An interim Ofsted inspection at Park View School found staffing issues were "adversely affecting" students.
The watchdog said staff absences and a reliance on supply teachers were hampering pupils' progress.
Park View said the majority of absences were outside its control.
It was one of five Birmingham schools placed in special measures after an investigation was launched into an anonymous letter outlining an alleged Islamist takeover plot.
Inspectors said they had witnessed "unacceptable" disruptive pupil behaviour during a November monitoring visit to the academy in Alum Rock.
'Low staff morale'
Students and parents told Ofsted frequent changes of staff meant teaching was not sufficiently challenging and homework was rarely handed out, according to the report.

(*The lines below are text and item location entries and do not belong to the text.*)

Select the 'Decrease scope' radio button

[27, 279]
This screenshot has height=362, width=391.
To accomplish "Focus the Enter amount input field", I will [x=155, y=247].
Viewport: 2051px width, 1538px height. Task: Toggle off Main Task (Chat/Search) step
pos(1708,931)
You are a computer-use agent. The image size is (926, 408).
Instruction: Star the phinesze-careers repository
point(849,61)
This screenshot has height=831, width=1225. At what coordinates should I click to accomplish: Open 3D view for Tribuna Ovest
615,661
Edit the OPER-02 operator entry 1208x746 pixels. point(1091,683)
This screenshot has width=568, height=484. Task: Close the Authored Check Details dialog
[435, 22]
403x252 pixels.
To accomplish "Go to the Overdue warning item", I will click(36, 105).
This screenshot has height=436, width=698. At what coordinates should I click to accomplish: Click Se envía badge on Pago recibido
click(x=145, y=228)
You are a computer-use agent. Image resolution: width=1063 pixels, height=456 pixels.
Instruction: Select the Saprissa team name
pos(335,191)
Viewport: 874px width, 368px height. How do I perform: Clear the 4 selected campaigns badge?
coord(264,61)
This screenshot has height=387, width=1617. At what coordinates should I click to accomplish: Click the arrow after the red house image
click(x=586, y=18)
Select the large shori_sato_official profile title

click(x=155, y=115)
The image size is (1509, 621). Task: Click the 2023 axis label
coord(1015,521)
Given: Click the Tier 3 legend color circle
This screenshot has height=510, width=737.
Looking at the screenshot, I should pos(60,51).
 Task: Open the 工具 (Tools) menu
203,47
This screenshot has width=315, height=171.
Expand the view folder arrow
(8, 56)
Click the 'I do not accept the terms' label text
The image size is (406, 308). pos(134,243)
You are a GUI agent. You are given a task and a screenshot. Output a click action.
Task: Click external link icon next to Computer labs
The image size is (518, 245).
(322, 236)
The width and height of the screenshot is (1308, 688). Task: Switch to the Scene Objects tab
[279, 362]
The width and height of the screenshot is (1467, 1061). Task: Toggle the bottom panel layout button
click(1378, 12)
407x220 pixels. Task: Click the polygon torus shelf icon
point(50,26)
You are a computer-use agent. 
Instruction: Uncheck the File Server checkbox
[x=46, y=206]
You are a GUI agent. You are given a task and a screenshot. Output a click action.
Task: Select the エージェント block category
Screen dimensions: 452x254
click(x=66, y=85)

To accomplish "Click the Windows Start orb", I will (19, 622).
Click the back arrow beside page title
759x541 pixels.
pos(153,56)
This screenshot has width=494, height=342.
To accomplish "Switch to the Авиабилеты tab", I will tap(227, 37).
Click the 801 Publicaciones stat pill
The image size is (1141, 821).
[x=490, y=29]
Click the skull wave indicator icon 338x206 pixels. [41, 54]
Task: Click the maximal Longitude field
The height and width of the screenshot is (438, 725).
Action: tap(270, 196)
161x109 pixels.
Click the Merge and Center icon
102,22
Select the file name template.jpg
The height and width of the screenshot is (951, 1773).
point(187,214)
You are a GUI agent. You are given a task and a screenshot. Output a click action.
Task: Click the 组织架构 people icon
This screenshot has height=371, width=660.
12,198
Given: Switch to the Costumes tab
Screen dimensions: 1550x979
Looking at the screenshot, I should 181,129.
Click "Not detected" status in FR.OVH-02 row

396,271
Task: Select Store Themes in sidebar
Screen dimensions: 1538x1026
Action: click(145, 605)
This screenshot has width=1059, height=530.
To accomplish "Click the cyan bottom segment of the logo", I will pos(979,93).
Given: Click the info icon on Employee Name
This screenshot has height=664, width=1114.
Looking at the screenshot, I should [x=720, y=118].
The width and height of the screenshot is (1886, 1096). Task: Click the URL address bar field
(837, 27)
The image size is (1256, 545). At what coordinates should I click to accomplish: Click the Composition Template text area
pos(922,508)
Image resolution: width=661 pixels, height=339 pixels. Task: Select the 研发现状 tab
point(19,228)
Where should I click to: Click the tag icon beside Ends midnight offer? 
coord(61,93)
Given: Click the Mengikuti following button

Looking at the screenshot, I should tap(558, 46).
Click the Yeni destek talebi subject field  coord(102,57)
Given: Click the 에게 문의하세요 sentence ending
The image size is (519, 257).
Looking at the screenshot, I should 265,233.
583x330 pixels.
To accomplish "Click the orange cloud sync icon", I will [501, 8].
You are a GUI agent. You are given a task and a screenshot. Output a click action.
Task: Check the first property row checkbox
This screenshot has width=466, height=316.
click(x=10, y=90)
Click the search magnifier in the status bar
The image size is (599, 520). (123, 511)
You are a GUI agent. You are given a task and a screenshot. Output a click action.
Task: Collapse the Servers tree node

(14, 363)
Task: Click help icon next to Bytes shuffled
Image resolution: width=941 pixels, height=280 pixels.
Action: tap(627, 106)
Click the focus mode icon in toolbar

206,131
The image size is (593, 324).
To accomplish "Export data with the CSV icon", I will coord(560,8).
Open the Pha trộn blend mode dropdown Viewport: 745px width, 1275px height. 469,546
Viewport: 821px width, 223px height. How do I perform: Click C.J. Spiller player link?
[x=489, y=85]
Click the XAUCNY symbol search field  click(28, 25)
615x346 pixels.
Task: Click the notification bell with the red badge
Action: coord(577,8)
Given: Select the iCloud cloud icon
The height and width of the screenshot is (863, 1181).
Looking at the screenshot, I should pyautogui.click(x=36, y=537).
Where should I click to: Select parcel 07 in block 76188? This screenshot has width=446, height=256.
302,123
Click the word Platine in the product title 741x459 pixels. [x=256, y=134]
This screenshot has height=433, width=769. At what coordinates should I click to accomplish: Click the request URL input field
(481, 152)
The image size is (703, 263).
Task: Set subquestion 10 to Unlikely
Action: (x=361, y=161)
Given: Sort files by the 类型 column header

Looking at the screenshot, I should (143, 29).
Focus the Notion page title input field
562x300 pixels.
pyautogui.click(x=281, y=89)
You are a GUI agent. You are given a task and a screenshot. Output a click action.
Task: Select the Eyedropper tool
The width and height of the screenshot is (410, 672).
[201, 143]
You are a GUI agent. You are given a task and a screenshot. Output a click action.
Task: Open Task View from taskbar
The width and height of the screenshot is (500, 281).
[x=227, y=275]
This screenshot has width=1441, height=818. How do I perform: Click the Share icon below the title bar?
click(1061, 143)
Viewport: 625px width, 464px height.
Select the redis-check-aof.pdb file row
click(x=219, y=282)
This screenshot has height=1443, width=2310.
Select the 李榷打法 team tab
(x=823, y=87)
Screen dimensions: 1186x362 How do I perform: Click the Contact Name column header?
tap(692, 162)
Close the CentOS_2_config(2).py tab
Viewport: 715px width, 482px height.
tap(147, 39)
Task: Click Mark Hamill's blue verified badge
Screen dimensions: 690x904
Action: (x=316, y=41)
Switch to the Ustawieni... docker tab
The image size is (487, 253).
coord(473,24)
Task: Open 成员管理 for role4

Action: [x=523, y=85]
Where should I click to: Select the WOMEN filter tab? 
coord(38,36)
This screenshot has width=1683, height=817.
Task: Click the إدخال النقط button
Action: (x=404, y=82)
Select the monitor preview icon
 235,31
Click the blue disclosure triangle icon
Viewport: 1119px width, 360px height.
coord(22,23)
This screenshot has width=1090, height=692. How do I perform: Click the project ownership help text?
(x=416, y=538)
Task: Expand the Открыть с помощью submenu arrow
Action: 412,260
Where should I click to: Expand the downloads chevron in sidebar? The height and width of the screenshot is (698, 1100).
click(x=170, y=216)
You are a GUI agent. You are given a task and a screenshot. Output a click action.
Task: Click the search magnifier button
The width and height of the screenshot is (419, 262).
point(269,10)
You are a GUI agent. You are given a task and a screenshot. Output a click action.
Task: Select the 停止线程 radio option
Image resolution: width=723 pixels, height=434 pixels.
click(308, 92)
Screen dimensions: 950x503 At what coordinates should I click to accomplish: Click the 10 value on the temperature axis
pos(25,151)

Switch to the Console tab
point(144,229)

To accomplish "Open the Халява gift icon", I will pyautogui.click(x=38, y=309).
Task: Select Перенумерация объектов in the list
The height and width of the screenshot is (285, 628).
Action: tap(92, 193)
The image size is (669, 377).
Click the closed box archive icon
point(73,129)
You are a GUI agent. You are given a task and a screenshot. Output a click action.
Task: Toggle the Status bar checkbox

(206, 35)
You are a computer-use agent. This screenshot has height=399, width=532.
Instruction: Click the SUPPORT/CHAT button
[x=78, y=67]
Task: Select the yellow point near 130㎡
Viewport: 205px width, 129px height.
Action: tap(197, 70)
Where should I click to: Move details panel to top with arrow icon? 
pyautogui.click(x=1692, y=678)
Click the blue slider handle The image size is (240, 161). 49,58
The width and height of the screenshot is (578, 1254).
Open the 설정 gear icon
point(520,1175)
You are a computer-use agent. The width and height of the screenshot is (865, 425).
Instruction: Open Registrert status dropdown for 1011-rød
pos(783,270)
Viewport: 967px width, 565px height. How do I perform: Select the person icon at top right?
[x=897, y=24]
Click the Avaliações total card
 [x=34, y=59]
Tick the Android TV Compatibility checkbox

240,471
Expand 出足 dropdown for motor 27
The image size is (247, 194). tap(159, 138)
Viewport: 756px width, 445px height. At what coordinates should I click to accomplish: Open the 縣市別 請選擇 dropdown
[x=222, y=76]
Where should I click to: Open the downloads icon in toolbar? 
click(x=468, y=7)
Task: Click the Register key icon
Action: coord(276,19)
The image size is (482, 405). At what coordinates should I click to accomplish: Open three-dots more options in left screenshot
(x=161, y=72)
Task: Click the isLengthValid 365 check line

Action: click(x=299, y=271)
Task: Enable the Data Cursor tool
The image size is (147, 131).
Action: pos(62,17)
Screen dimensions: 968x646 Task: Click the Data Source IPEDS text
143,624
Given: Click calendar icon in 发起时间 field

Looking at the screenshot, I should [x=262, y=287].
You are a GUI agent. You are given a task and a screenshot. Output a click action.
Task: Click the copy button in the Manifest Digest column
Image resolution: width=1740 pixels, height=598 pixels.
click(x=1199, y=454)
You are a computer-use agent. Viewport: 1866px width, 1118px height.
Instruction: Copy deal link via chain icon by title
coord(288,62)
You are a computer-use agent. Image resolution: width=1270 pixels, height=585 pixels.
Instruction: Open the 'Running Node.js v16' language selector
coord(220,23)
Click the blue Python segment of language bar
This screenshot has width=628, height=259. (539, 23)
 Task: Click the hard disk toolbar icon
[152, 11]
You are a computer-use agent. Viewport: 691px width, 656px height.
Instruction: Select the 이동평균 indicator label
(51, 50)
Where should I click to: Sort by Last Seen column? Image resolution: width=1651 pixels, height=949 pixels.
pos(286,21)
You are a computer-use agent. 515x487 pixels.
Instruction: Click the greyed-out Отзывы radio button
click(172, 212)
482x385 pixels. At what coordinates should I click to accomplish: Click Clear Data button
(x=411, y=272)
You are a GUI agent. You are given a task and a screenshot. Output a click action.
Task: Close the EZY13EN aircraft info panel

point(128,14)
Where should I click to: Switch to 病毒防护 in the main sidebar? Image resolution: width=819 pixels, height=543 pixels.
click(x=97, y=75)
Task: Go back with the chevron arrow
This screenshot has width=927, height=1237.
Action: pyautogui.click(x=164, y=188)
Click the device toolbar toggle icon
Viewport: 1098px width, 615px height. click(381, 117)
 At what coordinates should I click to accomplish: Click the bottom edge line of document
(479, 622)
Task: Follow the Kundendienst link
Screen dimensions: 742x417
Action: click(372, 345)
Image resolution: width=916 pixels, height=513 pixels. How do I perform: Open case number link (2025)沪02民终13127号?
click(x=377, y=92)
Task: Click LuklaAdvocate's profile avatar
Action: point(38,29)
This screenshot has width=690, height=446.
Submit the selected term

"The academy is unable to improve quickly enough because there are insufficient leaders and permanent teachers working there," it concluded.
They said one third of the staff who responded to a questionnaire felt the school was "not well-led and managed and staff morale is low".
However, Ofsted, which previously criticised the school for failing to alert pupils to the risks of extremism, said religious teaching had improved.
Inspectors also found "a renewed focus on developing students' understanding of British values and what it means to be British".
But the curriculum "remained narrow", it said, and there was particular concern that music lessons were only timetabled for year 7 and 8 students.
In a letter to parents, acting principal Adrian Packer said Park View faced "complex recruitment issues" but was working to overcome them.
He said the school was introducing "quality assurance checks" for all supply staff and was interviewing candidates for permanent senior leadership posts.